The part of the CIA that's in charge of science and technology is showing off some never before-seen-devices that have been used in the cloak-and-dagger game over the years.
CBS News Correspondent Bill Plante went to CIA Headquarters to get a sneak peek at what some have called "the finest museum you'll never see."
It's a museum of top-secret spy stuff, a display of the once-classified gadgets used by CIA spies all over the world. It's for CIA employees only, but CBS News got a rare look behind the scenes from Dr. Donald Kerr, director for science and technology.
Pointing at what looks like an insect, Kerr says, "unmanned aerial vehicles. This is the smallest that we've ever developed at CIA. It's called an ornathopter because it looks like a real insect rather than like a model airplane."
But when the spies put the small fly in the field, they discovered a fly in the ointment.
"It's very subject to winds," Kerr notes, "so you're not going to use it outdoors with a strong wind blowing. But other than that, it does work."
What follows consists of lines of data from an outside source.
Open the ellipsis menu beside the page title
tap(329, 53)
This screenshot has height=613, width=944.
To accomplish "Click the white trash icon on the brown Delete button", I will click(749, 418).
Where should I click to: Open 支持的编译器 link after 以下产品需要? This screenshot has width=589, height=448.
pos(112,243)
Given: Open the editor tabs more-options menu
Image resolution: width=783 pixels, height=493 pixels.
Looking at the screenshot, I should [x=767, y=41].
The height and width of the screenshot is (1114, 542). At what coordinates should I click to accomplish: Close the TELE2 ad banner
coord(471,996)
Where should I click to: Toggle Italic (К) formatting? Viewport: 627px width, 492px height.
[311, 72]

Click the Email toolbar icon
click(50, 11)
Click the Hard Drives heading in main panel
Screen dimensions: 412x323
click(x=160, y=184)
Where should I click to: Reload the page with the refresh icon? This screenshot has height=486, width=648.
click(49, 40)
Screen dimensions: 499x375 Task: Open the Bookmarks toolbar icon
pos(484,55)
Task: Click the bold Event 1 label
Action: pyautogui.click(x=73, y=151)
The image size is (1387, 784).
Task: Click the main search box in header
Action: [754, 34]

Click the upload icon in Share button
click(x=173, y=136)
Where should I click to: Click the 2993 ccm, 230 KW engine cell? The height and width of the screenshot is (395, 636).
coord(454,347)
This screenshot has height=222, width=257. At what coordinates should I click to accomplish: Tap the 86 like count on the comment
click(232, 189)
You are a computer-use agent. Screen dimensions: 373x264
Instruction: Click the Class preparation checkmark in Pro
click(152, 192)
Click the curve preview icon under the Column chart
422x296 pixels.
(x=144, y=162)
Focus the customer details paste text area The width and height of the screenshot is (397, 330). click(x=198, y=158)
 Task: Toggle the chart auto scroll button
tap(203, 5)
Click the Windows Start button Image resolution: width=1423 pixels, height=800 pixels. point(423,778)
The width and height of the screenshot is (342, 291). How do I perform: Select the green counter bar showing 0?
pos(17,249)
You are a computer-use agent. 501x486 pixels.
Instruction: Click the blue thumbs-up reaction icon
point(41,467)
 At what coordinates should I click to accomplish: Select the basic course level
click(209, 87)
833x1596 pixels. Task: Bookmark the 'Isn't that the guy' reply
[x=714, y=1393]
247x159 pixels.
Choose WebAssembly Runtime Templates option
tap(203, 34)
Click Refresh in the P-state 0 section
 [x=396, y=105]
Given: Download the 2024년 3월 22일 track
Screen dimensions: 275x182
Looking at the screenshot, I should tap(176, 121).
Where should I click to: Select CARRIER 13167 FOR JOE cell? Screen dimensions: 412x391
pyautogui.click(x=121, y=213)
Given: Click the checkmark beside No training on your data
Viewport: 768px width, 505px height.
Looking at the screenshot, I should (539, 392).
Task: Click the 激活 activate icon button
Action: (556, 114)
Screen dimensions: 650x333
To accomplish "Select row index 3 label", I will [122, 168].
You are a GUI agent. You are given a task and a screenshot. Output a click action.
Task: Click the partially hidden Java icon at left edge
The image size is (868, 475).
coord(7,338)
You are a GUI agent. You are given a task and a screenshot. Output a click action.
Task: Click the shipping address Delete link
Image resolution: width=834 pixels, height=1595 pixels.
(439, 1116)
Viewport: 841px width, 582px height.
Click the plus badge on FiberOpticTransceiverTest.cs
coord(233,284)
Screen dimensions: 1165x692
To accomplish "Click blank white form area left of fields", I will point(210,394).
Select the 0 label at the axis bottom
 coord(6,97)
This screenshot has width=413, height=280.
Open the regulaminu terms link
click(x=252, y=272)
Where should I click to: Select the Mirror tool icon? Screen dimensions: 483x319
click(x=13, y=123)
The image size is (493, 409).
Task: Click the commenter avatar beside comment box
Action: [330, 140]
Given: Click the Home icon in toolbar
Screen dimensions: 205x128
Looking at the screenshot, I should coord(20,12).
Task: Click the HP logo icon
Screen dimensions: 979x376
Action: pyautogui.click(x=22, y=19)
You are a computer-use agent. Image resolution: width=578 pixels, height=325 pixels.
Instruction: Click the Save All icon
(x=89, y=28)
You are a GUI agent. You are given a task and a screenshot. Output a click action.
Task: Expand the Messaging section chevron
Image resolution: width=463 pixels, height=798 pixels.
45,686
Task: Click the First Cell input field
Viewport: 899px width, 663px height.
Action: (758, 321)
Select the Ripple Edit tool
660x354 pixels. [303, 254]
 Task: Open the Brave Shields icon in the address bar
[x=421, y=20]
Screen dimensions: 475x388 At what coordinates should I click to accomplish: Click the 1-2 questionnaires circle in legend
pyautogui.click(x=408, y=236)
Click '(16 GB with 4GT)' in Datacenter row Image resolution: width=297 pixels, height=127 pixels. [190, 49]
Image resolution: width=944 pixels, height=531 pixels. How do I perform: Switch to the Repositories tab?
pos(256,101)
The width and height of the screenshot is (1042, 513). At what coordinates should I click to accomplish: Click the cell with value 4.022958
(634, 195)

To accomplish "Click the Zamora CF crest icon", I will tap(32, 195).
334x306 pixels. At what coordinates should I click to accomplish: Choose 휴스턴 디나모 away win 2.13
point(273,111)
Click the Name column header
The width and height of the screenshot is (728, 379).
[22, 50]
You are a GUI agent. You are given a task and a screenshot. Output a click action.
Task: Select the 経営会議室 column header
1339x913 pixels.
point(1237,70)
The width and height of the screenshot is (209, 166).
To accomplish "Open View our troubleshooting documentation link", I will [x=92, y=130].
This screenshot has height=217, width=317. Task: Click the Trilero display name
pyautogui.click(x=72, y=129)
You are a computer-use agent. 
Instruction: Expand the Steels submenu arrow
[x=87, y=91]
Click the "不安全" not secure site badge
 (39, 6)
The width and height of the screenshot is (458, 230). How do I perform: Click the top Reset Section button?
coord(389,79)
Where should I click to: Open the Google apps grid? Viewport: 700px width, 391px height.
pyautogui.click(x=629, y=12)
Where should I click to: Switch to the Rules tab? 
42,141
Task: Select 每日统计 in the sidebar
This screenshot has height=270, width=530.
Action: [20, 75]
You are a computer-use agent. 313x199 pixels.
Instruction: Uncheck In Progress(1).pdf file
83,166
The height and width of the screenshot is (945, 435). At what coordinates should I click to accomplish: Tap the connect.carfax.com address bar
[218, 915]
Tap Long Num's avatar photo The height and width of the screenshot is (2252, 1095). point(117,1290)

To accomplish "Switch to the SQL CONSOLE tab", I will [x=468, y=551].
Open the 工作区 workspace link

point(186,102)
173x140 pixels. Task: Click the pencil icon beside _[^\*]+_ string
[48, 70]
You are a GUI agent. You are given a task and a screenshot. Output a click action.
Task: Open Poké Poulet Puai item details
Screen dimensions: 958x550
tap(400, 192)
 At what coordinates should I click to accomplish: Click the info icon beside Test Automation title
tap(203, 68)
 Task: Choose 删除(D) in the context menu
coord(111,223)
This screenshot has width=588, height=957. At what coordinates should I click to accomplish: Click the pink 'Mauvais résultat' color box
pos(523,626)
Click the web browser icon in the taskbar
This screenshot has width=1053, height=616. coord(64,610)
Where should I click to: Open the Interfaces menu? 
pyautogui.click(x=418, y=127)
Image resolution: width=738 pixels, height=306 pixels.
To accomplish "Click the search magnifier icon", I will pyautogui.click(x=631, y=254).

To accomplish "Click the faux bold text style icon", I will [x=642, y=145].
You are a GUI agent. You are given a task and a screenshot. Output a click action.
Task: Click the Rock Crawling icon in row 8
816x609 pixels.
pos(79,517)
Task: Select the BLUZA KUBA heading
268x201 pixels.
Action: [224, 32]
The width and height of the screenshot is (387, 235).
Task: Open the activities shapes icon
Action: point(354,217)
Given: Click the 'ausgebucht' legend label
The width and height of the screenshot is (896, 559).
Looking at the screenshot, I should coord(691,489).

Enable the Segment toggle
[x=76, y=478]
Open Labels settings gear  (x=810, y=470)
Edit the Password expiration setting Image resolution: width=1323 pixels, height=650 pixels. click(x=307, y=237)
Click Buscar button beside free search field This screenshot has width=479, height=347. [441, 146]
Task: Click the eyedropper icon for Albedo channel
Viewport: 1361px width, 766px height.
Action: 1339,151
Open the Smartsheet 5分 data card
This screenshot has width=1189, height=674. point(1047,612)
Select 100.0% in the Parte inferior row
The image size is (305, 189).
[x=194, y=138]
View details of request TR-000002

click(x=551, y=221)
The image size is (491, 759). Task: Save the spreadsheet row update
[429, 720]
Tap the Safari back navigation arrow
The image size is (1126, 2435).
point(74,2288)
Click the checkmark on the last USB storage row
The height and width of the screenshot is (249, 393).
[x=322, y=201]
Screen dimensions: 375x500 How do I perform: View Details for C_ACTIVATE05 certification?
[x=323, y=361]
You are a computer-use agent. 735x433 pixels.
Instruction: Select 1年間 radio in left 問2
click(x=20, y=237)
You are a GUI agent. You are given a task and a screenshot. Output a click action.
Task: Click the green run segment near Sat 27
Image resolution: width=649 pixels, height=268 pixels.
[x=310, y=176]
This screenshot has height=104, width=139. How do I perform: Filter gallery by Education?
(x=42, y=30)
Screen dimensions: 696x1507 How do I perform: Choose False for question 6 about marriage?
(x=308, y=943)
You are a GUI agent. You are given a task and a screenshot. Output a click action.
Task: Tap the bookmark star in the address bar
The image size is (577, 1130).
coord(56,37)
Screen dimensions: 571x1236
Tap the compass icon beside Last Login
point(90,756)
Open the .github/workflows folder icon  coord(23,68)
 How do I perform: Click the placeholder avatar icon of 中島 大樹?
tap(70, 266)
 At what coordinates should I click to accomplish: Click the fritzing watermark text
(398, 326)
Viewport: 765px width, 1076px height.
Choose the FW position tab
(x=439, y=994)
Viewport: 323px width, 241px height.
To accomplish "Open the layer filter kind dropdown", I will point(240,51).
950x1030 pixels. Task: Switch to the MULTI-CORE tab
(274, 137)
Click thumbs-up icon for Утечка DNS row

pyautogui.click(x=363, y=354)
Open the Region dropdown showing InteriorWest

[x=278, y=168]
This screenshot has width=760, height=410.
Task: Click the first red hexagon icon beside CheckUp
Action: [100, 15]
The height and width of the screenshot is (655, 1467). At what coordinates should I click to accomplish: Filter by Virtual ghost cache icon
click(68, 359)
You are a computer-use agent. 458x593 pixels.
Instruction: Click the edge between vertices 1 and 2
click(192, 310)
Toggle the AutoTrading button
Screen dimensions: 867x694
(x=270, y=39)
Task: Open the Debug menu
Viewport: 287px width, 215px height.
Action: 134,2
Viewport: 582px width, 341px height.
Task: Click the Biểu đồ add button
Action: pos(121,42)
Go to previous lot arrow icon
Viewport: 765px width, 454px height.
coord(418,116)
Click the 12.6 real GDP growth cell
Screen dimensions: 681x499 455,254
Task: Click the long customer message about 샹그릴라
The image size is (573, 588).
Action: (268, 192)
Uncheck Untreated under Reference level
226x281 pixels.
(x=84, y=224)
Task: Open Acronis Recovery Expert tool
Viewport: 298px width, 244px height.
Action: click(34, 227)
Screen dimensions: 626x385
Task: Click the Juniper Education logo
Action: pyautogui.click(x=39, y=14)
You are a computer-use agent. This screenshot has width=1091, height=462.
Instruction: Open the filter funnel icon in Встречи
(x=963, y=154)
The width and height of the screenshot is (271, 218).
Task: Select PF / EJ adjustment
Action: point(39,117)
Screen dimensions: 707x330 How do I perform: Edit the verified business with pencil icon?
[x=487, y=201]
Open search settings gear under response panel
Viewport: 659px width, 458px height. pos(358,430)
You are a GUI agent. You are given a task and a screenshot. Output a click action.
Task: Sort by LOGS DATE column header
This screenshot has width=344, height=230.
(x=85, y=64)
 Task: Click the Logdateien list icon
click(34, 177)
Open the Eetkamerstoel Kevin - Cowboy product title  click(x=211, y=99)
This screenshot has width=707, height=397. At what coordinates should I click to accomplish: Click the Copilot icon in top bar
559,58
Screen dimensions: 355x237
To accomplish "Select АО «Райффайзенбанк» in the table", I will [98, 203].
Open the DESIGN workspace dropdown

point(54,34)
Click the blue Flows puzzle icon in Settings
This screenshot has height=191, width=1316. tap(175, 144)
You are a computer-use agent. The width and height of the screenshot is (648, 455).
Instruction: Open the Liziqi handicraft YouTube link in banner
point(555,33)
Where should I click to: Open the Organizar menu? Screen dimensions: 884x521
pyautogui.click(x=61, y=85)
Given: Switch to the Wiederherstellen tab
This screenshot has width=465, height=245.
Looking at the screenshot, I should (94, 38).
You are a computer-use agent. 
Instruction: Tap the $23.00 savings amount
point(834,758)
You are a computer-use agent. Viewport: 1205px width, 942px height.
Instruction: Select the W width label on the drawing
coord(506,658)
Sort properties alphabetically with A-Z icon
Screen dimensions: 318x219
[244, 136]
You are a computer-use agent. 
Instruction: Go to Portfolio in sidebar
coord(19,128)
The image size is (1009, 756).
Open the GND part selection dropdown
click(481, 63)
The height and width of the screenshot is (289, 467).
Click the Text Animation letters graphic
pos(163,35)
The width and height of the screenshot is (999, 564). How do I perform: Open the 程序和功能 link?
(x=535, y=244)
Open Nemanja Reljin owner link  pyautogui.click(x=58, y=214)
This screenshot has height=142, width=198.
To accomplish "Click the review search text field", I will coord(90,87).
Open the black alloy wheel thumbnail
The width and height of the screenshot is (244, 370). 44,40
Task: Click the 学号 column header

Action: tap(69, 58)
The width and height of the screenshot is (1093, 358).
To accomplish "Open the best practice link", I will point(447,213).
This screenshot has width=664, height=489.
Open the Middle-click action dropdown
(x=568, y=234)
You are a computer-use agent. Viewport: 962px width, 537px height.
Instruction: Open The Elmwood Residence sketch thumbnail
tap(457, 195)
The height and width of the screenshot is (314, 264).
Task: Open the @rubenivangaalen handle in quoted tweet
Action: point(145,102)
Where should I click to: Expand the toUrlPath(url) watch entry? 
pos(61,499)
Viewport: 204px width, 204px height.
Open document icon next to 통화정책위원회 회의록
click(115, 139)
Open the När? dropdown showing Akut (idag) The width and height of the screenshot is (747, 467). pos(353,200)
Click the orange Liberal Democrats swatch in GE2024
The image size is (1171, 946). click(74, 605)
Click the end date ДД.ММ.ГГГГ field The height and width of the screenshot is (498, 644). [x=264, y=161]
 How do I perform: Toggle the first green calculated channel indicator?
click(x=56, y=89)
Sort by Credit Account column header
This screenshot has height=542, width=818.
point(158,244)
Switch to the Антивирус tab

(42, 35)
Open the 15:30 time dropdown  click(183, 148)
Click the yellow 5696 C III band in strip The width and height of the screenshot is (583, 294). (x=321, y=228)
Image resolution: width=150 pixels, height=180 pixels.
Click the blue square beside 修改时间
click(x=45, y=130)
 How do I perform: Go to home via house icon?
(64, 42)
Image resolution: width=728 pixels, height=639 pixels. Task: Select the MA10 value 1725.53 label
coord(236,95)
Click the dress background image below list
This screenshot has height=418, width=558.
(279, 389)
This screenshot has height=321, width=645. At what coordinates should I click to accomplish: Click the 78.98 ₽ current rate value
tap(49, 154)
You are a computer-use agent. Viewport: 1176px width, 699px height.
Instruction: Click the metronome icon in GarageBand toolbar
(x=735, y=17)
Next was a realistic looking - and moving - catfish, lifelike enough to become a trophy catch on someone's mantel.
Kerr says, "This is the kind of thing we might use when we think about how do you get a censored package or collect materials close to a source where you don't want to reveal your presence. And so we concealed the device as a fish, it moves in a quite realistic way.
But as Kerr points out, "I expect per pound it costs more than the average catfish that size."
Asked if the CIA has actually been able to use it, Kerr replies, "We're somewhat sensitive about that because clearly a thing like this, conceptually, is something we can use again. And so we like to show we know how to do it; we don't like to talk about specifics of what we do with it."
A Cold War special was a microdot camera. Spies used it to take photos so small they could fit into the period at the end of a sentence and could be smuggled back inside a letter.
Another Cold War special was a motion detector, sort of a seismic device, disguised to look like tiger droppings and, as Kerr describes it, "nothing you would want to pick up."
It would be scattered on the ground in sensitive areas and would send back information on the motion of the earth's surface in that area.
And, of course, there is the pigeon camera. If there's anything in oversupply in Washington, it's pigeons. So Plante wonders aloud whether they could they be up in the air snapping his picture.
"Well, I don't think they are any more," Kerr replies, "but there was a period when that could've been possible."
To those who compare him to James Bond's "Q," Kerr says, "One, I'm not fictional. Second, I have the pleasure of actually doing it for real and understanding what results we get by the investment of our people's efforts and time. So my job's actually more satisfying."
And as Plante discovered, a tour of his workspace reveals a new reality.
With law enforcement on high alert these days, you just might want to think twice before shooing that pigeon off your favorite park bench.